** START **

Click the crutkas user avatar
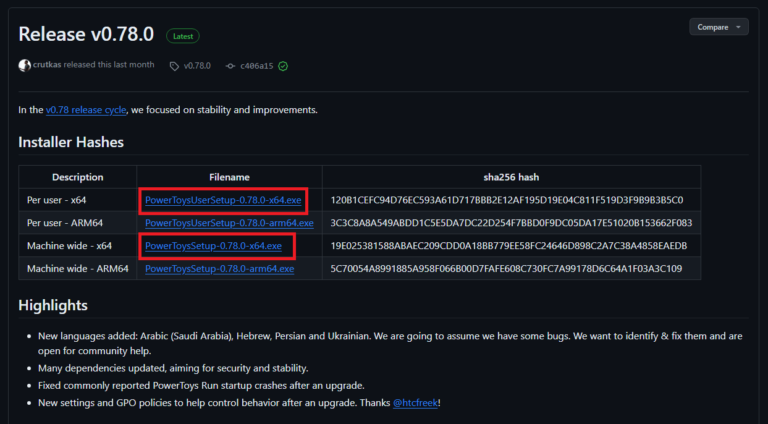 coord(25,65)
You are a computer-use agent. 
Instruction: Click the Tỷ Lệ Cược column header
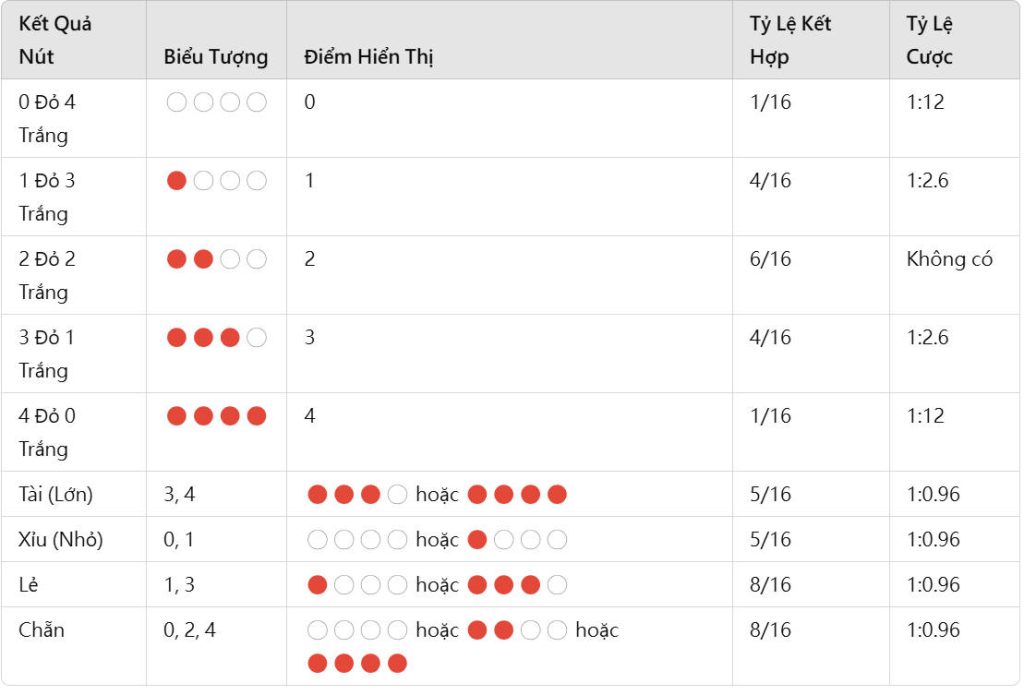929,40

** END **

* Exercise goal:
Rewrite every item above, swapping "Click" for "Select" and keeping everything else unchanged. Leave the pictures out of your output.

* Full response:
Select the crutkas user avatar
 coord(25,65)
You are a computer-use agent. 
Instruction: Select the Tỷ Lệ Cược column header
929,40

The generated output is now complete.